### [REQUIREMENT]
Print word for word the records from the line containing "Click Real-Time Protection" through the end.

(Items from a dataset)

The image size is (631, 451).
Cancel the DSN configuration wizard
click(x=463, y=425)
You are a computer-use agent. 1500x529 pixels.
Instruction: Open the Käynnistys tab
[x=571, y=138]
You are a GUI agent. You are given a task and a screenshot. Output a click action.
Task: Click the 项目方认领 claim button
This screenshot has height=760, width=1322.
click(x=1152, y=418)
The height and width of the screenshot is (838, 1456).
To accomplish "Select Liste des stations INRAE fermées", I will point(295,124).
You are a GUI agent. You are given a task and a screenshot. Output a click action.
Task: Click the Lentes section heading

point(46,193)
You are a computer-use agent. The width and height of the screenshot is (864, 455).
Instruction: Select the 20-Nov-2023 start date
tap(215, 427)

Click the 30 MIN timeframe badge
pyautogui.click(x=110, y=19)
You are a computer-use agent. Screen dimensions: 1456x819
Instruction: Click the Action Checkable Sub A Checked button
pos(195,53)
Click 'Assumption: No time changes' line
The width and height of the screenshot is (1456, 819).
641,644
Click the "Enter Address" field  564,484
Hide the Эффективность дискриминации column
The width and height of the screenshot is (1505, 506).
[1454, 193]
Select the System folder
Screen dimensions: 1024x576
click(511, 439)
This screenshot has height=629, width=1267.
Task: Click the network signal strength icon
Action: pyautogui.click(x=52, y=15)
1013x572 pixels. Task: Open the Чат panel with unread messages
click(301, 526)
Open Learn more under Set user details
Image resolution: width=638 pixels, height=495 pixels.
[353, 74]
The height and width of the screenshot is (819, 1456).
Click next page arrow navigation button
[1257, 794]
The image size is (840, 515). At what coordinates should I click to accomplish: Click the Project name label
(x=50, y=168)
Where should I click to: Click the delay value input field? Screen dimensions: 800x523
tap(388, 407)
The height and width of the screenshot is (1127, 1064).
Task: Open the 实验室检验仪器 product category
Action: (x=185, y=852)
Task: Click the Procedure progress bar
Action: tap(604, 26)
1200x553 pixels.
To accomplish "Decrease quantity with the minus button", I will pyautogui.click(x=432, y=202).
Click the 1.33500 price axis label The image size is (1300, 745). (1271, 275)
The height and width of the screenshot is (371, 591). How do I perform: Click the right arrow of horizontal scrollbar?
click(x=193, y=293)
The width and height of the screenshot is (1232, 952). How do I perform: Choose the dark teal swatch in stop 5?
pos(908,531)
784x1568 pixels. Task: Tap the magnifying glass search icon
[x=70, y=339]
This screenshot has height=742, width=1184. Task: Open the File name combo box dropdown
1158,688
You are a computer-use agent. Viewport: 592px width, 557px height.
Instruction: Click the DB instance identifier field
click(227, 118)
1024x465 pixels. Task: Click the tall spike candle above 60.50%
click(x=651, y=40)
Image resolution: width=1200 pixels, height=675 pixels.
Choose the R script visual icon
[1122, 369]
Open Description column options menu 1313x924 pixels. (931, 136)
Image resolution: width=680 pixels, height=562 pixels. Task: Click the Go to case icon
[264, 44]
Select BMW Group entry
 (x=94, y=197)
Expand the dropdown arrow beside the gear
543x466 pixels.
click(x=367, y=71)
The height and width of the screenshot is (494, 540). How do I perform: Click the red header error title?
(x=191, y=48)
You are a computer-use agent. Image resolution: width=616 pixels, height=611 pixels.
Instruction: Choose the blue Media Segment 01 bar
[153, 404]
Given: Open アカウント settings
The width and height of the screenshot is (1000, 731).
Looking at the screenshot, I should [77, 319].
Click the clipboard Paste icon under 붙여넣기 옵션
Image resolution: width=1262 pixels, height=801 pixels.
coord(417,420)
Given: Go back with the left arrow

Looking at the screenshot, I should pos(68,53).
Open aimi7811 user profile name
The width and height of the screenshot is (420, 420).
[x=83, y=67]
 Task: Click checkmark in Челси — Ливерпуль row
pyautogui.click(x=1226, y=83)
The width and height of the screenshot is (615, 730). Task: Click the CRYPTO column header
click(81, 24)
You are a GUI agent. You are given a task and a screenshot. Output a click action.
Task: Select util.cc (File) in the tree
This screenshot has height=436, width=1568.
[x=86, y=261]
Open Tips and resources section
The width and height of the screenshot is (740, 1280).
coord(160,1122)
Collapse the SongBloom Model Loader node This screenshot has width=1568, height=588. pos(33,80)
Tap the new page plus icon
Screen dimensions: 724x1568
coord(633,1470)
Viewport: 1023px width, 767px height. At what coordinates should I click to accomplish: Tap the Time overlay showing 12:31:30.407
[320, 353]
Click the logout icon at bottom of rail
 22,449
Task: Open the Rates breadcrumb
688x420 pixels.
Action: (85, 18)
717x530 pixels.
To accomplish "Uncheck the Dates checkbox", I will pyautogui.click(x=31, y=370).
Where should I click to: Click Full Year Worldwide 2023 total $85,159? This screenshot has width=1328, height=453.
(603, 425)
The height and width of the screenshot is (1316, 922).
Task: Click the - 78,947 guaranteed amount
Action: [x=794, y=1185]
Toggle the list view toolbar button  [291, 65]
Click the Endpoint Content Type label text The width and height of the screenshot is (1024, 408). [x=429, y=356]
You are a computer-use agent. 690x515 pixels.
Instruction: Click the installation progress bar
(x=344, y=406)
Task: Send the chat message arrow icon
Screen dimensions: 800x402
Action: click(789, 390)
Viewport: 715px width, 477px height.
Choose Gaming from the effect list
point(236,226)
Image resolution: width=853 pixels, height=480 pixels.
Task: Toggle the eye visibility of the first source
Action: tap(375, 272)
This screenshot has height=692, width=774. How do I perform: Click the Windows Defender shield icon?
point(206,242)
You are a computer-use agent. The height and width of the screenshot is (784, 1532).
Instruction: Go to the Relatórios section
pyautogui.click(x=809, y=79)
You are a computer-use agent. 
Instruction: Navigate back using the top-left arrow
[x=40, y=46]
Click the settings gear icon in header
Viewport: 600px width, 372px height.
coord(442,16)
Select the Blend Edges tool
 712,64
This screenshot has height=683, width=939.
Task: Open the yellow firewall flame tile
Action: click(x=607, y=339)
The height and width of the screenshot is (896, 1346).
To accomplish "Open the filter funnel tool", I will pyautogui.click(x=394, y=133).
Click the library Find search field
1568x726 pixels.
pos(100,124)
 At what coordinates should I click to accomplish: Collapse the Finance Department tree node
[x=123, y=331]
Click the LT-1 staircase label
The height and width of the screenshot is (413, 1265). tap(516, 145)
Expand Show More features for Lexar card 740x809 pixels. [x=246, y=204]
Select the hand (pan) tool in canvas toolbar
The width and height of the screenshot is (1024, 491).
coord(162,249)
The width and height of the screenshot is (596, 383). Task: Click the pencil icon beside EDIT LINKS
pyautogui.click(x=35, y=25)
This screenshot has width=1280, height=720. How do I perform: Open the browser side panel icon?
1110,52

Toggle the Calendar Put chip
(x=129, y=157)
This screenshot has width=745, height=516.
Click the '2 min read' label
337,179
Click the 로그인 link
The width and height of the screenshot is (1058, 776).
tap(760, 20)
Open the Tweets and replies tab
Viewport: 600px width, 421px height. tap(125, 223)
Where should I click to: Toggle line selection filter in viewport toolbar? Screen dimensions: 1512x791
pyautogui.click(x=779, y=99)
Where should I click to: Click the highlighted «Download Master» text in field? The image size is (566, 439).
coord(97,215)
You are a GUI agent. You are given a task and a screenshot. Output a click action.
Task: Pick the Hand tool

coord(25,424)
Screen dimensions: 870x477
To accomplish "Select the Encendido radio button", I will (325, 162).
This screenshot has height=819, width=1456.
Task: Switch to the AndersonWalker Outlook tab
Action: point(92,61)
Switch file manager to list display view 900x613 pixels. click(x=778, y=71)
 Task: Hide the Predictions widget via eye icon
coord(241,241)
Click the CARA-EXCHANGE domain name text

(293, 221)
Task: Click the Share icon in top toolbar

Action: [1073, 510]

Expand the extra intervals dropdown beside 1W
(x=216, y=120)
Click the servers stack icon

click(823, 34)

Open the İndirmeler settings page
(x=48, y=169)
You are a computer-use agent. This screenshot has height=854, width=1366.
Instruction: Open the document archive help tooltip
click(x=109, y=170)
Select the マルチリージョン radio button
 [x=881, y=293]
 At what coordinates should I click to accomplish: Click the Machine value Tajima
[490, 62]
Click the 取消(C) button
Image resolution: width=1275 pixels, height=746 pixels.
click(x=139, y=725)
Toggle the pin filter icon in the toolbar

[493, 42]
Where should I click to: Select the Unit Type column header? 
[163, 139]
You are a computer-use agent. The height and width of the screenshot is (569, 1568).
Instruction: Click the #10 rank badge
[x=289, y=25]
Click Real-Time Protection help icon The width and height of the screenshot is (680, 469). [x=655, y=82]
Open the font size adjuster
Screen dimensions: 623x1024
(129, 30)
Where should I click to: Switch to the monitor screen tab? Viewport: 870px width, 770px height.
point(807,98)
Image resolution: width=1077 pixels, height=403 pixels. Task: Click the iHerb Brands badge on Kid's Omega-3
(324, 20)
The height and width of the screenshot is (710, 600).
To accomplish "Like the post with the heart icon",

### [OUTPUT BELOW]
Click Real-Time Protection help icon The width and height of the screenshot is (680, 469). [x=655, y=82]
Open the font size adjuster
Screen dimensions: 623x1024
(129, 30)
Where should I click to: Switch to the monitor screen tab? Viewport: 870px width, 770px height.
point(807,98)
Image resolution: width=1077 pixels, height=403 pixels. Task: Click the iHerb Brands badge on Kid's Omega-3
(324, 20)
The height and width of the screenshot is (710, 600).
To accomplish "Like the post with the heart icon",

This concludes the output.